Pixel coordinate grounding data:
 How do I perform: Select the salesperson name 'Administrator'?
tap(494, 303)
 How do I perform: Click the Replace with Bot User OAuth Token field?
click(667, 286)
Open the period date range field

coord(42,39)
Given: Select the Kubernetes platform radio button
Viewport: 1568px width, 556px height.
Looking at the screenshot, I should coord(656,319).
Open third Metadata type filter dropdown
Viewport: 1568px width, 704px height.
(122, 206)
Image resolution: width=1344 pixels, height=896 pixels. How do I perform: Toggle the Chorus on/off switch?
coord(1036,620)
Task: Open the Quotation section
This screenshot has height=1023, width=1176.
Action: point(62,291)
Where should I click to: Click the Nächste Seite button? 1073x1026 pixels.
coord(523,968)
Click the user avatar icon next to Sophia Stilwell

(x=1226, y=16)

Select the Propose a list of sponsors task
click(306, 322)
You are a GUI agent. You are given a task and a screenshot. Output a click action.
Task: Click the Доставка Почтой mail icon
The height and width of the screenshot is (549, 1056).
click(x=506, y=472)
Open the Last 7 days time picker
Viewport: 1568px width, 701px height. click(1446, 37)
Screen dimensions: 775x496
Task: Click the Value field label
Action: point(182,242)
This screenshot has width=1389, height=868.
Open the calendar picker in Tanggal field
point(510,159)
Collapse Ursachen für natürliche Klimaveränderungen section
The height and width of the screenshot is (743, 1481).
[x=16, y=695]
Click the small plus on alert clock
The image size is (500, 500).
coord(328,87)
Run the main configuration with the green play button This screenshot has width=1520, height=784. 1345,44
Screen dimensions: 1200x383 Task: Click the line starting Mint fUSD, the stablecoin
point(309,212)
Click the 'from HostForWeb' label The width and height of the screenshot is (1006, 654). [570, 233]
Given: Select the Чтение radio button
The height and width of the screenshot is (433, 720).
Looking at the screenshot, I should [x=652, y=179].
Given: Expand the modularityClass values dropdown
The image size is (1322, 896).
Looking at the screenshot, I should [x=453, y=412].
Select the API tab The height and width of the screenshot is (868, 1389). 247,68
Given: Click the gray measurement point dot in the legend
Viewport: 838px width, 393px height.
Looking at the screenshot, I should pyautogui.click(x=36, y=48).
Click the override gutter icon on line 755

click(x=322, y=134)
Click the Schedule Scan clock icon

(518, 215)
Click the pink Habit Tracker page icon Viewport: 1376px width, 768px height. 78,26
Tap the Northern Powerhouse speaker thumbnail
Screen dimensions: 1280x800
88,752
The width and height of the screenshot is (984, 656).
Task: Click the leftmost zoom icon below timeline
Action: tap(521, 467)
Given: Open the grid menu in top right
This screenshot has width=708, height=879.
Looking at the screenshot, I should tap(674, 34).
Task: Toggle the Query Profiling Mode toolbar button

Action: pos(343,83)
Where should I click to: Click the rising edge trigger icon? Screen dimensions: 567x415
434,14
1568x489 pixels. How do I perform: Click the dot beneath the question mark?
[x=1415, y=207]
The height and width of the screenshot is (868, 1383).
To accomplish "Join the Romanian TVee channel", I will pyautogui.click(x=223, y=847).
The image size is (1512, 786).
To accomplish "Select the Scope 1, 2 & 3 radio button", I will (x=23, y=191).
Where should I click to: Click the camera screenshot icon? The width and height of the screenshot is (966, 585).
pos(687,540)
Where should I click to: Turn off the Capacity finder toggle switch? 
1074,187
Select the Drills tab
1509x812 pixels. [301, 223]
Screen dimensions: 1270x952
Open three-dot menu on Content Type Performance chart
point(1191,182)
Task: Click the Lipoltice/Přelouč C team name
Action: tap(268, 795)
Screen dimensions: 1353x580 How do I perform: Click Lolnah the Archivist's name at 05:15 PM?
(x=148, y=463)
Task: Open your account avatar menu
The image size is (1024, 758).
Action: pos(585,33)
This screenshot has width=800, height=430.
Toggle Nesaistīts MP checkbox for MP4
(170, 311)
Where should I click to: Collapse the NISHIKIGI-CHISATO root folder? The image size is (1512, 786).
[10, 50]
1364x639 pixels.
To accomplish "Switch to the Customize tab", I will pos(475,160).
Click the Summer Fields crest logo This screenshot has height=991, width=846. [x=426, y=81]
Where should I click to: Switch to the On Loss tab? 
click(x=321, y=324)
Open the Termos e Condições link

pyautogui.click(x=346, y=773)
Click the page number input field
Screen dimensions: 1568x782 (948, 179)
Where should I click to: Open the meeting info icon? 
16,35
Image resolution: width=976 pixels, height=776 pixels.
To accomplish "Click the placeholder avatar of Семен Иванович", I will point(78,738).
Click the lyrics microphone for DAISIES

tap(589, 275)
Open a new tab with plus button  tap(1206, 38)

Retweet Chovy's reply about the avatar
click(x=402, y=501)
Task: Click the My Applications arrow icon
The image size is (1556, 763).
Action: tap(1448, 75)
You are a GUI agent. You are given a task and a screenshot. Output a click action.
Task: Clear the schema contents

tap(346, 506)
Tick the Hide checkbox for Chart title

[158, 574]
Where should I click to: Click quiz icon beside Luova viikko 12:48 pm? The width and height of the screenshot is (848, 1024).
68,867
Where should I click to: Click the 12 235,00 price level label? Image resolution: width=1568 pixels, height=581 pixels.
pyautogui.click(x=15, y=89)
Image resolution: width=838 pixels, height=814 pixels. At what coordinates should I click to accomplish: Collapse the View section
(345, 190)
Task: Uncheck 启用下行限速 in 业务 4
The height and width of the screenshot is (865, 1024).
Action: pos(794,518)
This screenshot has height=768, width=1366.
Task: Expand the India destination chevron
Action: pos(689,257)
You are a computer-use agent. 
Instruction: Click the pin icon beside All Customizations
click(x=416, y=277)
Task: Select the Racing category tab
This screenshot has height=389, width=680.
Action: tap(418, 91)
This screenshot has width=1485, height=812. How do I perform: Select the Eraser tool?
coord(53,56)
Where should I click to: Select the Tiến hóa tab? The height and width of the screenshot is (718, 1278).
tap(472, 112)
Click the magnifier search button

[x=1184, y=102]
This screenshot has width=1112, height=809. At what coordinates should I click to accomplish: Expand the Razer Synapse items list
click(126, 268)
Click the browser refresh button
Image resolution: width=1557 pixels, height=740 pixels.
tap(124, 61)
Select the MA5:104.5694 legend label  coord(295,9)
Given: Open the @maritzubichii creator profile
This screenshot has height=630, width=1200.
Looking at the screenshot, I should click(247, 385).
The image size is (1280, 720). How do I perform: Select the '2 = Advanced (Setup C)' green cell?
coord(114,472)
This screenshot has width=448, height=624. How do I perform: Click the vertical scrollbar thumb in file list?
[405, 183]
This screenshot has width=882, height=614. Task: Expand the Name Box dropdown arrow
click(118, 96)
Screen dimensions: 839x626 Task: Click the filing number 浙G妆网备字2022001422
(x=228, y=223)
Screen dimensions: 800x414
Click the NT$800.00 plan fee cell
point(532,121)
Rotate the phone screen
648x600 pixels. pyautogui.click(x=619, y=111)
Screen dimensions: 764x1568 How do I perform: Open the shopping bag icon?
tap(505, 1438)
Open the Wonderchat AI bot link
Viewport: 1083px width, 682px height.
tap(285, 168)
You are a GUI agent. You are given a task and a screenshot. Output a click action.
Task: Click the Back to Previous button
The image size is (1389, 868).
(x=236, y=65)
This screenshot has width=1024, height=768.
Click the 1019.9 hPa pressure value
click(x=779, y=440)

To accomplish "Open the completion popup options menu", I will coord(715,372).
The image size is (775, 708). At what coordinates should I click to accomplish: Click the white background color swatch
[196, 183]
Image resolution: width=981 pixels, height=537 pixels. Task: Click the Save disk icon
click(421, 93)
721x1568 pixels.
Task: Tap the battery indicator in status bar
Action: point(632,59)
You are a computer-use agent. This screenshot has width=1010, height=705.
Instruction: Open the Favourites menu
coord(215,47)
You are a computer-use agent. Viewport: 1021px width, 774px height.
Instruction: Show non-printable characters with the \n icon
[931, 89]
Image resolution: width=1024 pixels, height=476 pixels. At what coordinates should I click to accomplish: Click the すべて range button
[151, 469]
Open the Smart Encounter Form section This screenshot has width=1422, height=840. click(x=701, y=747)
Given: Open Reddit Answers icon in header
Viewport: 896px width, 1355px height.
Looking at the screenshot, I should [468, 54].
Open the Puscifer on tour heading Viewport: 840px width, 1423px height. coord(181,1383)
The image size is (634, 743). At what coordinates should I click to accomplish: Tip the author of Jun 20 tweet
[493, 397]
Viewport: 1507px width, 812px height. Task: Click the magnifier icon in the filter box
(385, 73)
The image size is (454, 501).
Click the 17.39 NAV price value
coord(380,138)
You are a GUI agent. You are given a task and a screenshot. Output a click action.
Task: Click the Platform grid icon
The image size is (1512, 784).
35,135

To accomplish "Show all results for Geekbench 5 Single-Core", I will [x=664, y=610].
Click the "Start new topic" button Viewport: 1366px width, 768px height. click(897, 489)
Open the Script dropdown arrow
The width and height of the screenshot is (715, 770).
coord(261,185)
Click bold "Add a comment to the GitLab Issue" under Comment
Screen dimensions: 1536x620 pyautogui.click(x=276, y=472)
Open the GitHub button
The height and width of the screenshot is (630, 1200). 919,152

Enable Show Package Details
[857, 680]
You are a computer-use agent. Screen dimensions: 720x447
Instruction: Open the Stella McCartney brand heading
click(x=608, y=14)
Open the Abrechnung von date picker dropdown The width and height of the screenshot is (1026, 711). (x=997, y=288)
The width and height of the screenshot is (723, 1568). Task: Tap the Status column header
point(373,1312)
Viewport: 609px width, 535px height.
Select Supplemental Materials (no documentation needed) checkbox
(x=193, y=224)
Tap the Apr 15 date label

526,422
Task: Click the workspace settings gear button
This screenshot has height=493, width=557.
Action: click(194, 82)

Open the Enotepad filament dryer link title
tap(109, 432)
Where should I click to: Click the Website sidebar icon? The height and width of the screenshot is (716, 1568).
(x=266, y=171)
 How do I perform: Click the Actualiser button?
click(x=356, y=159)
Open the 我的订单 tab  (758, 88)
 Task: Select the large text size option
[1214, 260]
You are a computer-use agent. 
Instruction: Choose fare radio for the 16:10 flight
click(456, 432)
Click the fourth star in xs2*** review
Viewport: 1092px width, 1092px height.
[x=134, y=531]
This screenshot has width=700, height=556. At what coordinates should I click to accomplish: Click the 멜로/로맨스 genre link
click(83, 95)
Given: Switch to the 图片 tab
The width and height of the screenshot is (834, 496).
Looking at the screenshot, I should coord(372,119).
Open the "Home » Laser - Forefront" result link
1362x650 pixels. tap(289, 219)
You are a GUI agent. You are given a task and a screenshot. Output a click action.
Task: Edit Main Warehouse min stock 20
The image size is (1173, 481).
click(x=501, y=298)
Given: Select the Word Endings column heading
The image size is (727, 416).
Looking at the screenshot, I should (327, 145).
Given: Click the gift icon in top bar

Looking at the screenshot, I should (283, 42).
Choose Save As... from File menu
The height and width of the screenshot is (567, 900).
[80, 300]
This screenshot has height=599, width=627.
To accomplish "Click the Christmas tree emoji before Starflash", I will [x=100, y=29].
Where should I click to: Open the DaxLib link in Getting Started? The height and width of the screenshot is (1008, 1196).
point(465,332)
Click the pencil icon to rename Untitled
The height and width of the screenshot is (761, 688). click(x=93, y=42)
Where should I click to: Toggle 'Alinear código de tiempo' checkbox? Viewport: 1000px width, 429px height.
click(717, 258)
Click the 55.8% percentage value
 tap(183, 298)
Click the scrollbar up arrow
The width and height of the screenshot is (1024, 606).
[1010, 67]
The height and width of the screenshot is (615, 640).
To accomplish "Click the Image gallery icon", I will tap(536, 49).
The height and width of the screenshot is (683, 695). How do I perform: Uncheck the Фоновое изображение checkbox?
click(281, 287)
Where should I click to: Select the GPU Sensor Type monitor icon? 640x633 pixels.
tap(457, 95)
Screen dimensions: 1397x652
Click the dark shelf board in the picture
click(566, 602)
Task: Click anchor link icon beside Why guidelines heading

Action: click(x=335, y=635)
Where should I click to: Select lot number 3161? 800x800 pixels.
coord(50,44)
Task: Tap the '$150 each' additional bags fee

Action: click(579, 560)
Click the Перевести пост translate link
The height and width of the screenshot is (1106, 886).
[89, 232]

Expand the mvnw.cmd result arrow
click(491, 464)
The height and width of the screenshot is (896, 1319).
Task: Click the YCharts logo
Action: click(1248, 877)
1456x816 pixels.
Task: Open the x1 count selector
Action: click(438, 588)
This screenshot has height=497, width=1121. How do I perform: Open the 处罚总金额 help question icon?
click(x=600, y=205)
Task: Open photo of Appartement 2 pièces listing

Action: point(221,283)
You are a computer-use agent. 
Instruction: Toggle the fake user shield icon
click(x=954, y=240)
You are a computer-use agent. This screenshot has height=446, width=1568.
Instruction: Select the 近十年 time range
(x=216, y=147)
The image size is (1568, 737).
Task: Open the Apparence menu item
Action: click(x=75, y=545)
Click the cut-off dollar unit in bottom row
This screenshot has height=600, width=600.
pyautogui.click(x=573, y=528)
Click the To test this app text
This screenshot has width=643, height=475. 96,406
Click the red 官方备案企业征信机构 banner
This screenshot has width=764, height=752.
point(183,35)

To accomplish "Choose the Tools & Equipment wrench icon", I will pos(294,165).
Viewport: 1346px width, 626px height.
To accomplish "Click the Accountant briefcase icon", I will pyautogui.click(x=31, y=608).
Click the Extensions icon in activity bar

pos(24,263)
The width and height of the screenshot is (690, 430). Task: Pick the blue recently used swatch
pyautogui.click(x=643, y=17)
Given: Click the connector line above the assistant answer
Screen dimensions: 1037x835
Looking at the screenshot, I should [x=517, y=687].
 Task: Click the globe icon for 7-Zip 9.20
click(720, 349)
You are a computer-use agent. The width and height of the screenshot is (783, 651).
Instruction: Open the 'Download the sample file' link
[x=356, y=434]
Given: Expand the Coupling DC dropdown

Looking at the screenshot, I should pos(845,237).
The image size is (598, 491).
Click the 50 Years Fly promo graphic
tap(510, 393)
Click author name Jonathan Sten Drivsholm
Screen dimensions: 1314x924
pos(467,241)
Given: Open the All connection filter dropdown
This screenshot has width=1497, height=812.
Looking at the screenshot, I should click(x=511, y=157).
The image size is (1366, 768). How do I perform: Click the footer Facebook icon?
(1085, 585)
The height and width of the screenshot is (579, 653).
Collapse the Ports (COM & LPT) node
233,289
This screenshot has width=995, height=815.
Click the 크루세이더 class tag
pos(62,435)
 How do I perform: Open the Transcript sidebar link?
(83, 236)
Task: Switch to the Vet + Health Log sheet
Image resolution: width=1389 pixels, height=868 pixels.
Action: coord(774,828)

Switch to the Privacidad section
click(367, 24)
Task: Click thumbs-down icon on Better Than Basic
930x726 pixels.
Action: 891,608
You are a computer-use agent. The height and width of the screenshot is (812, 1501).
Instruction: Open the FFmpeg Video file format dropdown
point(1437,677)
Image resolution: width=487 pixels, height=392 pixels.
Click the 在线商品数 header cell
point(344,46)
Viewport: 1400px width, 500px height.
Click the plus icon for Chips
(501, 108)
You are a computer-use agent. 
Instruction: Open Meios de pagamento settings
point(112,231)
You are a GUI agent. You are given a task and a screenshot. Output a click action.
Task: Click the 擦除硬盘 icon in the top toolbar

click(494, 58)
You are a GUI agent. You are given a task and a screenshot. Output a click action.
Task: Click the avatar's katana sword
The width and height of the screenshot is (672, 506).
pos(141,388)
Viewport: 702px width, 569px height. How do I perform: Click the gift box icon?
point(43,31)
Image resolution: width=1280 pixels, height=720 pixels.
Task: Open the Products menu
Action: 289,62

--- Task directions ---
With the first line being the one containing "The image size is (454, 501)." and the last line the one containing "Task: Click the workspace", transcribe exactly the lines above that fall in that range.

--- Task result ---
The image size is (454, 501).
Click the 17.39 NAV price value
coord(380,138)
You are a GUI agent. You are given a task and a screenshot. Output a click action.
Task: Click the Platform grid icon
The image size is (1512, 784).
35,135

To accomplish "Show all results for Geekbench 5 Single-Core", I will [x=664, y=610].
Click the "Start new topic" button Viewport: 1366px width, 768px height. click(897, 489)
Open the Script dropdown arrow
The width and height of the screenshot is (715, 770).
coord(261,185)
Click bold "Add a comment to the GitLab Issue" under Comment
Screen dimensions: 1536x620 pyautogui.click(x=276, y=472)
Open the GitHub button
The height and width of the screenshot is (630, 1200). 919,152

Enable Show Package Details
[857, 680]
You are a computer-use agent. Screen dimensions: 720x447
Instruction: Open the Stella McCartney brand heading
click(x=608, y=14)
Open the Abrechnung von date picker dropdown The width and height of the screenshot is (1026, 711). (x=997, y=288)
The width and height of the screenshot is (723, 1568). Task: Tap the Status column header
point(373,1312)
Viewport: 609px width, 535px height.
Select Supplemental Materials (no documentation needed) checkbox
(x=193, y=224)
Tap the Apr 15 date label

526,422
Task: Click the workspace settings gear button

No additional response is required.